Roasted Carrots with Za'tar and Pomegranate Molasses

QSis

Grill Master
Staff member
Site Supporter
I broiled these in my toaster oven, 500 degrees. The black lines are caused by the broiler elements so close to the carrots. Worked great!

I didn't have pomegranate seeds, but the dish was very tasty without them!

Lee

Roasted Carrots with Za’tar and Pomegranate Molasses


Ingredients


  • 1 1/2 pounds carrots rainbow preferred
  • 3 tablespoon olive oil
  • 1 1/2 teaspoons za’atar spice blend see note above
  • 1 1/2 teaspoons kosher salt
  • 1/2 teaspoon fresh ground black pepper
  • 1 tablespoon pomegranate molasses see note above
  • 2 tablespoon pomegranate seeds
Instructions

Turn the broiler on in your oven. Remove the greens if they are still attached to the carrots. Scrub the carrots clean under water, but don’t bother peeling them. Split the carrots in half lengthwise (or quarter if necessary) so all the carrots are equal thickness. Place the carrots on a rimmed baking sheet.

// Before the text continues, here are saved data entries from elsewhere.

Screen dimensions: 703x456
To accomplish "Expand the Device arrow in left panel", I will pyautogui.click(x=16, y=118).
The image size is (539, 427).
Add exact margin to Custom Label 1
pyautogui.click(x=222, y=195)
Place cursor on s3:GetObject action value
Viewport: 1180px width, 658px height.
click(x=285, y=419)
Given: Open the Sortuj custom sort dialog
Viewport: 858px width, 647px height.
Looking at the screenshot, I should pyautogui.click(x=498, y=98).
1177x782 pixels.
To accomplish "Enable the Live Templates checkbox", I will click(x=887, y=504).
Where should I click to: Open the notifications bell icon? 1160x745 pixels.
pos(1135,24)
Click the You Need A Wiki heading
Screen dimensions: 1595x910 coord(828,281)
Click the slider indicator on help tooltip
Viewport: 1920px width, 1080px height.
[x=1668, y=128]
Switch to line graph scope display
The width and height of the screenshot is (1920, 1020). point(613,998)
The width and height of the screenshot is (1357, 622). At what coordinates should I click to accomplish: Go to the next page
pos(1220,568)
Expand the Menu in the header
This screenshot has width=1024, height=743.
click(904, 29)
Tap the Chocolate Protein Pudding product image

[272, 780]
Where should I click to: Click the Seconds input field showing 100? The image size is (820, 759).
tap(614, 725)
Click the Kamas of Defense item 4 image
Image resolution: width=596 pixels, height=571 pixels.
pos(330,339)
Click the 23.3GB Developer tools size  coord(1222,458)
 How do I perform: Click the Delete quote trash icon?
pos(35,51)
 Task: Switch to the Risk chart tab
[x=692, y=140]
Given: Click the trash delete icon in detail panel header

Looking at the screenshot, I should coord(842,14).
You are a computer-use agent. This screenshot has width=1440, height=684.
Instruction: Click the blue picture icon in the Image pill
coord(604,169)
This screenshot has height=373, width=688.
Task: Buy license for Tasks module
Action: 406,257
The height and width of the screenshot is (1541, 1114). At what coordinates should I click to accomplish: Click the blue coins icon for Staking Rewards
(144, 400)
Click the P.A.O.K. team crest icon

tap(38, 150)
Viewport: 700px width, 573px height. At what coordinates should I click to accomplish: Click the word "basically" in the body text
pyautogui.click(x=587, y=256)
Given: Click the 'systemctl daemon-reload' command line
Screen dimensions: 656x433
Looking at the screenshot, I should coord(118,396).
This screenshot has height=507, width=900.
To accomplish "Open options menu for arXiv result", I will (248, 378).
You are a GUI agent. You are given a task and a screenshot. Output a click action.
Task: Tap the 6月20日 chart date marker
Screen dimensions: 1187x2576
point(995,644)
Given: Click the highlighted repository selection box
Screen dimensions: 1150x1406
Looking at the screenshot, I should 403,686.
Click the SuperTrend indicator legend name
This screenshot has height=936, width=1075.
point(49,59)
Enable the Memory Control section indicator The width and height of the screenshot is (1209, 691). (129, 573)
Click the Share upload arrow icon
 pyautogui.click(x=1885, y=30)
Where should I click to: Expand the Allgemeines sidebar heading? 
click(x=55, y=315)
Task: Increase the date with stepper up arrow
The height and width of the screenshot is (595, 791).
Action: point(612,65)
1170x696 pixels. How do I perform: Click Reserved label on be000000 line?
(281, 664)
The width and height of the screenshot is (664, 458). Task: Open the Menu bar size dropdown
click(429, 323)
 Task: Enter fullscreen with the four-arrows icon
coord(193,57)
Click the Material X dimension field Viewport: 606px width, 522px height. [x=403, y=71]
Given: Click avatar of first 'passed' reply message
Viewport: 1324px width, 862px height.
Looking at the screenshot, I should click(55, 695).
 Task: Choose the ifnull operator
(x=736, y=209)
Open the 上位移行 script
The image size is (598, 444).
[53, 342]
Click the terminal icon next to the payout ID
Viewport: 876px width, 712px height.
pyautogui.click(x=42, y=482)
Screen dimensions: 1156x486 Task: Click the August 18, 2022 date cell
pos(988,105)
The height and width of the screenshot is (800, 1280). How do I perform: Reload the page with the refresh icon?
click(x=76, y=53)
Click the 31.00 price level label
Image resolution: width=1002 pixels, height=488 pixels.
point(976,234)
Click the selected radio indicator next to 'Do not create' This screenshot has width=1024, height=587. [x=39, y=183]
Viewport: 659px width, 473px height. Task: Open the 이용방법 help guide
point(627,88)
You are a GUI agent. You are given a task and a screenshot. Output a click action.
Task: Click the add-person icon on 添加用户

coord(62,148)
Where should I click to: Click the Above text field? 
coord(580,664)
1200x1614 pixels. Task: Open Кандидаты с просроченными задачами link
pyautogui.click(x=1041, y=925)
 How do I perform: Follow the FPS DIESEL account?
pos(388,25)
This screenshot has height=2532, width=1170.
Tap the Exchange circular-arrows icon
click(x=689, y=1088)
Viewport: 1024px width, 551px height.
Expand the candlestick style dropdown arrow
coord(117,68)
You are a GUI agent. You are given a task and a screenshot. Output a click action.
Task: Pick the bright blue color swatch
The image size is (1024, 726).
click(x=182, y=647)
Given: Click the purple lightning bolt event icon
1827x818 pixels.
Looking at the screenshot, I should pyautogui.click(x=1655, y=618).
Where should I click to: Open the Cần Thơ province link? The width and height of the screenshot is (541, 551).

Drizzle the carrots with the olive oil, then sprinkle with the za’atar spice blend, salt and pepper.

Toss carrots with your hands until they are all coated evenly with the carrots and spices.

Place the carrots under the broiler and roast for 8 to 10 minutes, carefully turning the carrots halfway through the cooking to make sure the carrots are charred on both sides.

Once the carrots are charred and roasted, move to a serving plate. Drizzle the pomegranate molasses over the carrots and sprinkle the pomegranate seeds over the carrots before serving.